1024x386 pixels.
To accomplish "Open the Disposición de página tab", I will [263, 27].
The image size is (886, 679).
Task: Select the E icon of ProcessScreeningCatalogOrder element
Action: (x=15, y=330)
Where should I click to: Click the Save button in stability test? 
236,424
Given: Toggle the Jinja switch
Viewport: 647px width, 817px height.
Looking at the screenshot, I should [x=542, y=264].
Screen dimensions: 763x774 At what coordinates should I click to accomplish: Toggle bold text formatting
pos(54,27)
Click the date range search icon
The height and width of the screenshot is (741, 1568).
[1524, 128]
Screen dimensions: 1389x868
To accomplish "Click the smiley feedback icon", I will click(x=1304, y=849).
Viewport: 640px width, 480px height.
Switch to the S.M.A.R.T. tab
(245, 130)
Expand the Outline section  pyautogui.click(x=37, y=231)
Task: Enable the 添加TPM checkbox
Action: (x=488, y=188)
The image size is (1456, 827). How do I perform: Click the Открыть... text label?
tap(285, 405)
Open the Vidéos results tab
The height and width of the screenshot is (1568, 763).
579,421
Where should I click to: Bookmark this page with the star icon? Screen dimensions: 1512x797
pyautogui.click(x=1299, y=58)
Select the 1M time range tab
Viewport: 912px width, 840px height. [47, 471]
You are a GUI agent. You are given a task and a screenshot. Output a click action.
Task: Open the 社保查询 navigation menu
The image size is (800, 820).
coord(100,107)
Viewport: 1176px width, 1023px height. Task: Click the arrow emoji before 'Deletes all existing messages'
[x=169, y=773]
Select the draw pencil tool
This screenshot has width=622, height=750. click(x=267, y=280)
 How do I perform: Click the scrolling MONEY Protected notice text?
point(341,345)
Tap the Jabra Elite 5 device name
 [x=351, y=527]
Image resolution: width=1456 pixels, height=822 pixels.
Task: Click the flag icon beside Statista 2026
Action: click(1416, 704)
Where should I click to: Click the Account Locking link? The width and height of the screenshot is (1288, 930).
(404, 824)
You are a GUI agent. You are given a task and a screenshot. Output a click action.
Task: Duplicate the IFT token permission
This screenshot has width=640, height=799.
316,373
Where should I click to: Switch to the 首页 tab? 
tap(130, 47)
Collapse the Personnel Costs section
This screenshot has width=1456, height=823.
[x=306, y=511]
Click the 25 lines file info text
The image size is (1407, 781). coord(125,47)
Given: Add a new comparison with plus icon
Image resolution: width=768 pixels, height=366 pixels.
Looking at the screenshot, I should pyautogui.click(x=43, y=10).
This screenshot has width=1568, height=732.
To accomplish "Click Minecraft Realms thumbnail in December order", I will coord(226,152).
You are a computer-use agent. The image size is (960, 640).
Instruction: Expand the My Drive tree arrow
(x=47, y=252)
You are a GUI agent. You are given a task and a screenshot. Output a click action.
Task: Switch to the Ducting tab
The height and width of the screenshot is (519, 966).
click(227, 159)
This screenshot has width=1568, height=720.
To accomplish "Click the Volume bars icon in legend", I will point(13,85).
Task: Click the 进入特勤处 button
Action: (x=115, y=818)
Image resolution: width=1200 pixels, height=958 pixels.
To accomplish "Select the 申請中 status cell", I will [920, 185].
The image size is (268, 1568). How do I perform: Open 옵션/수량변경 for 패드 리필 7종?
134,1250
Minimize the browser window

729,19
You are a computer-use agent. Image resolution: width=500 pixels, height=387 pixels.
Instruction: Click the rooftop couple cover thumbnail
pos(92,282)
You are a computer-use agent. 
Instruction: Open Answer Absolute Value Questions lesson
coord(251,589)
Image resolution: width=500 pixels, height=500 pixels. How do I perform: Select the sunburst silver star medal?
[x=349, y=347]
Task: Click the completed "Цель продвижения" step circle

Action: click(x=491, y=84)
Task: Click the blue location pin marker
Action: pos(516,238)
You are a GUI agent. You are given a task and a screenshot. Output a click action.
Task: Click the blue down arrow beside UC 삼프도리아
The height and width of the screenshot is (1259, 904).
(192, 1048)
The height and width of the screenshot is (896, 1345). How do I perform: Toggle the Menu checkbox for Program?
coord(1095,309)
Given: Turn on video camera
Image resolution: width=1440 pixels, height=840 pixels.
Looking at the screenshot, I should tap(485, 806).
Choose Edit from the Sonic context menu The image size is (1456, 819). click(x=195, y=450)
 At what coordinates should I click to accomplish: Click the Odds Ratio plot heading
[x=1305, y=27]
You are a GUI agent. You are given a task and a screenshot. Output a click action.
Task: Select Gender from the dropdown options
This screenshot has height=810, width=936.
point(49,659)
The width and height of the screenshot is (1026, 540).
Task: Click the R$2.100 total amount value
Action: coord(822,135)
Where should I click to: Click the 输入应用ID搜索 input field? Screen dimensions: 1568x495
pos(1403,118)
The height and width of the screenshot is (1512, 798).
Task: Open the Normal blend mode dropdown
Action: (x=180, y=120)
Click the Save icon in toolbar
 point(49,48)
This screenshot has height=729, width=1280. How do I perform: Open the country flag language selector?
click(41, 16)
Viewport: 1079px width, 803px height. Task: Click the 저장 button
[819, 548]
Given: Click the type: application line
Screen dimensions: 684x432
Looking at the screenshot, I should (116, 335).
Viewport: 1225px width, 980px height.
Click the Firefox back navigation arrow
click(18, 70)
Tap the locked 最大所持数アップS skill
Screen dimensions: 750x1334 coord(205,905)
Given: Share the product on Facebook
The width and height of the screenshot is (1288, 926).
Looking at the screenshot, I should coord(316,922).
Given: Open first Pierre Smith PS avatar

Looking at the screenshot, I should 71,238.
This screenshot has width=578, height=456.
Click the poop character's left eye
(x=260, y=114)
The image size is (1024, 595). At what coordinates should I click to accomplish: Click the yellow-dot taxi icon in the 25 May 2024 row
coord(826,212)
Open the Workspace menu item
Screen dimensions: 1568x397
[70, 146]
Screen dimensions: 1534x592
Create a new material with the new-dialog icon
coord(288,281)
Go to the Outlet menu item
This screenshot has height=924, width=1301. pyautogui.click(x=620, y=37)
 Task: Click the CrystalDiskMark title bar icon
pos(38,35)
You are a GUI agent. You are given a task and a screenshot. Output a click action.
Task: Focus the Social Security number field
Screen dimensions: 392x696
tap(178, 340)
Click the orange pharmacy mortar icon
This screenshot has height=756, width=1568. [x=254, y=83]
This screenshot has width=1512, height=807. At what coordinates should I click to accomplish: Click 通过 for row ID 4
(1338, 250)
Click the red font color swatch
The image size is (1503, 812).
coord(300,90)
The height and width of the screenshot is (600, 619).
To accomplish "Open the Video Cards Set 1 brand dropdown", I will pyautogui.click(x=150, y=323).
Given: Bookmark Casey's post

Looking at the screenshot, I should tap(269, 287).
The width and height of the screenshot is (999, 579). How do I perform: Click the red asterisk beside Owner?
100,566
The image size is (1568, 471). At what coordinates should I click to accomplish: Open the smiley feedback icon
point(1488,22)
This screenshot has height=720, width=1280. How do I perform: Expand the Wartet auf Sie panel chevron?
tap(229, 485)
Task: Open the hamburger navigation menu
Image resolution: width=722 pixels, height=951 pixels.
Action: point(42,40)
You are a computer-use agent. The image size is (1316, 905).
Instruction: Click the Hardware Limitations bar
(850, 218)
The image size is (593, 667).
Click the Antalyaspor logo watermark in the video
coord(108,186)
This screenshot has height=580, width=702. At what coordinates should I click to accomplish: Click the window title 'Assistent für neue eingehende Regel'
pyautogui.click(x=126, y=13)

[What the task asks] Retype the lines starting with the one that contains "At what coordinates should I click to accomplish: Click the Odds" and going on through the one that contains "Screen dimensions: 750x1334 coord(205,905)", copying them exactly.

[Completed exercise]
 At what coordinates should I click to accomplish: Click the Odds Ratio plot heading
[x=1305, y=27]
You are a GUI agent. You are given a task and a screenshot. Output a click action.
Task: Select Gender from the dropdown options
This screenshot has height=810, width=936.
point(49,659)
The width and height of the screenshot is (1026, 540).
Task: Click the R$2.100 total amount value
Action: coord(822,135)
Where should I click to: Click the 输入应用ID搜索 input field? Screen dimensions: 1568x495
pos(1403,118)
The height and width of the screenshot is (1512, 798).
Task: Open the Normal blend mode dropdown
Action: (x=180, y=120)
Click the Save icon in toolbar
 point(49,48)
This screenshot has height=729, width=1280. How do I perform: Open the country flag language selector?
click(41, 16)
Viewport: 1079px width, 803px height. Task: Click the 저장 button
[819, 548]
Given: Click the type: application line
Screen dimensions: 684x432
Looking at the screenshot, I should (116, 335).
Viewport: 1225px width, 980px height.
Click the Firefox back navigation arrow
click(18, 70)
Tap the locked 最大所持数アップS skill
Screen dimensions: 750x1334 coord(205,905)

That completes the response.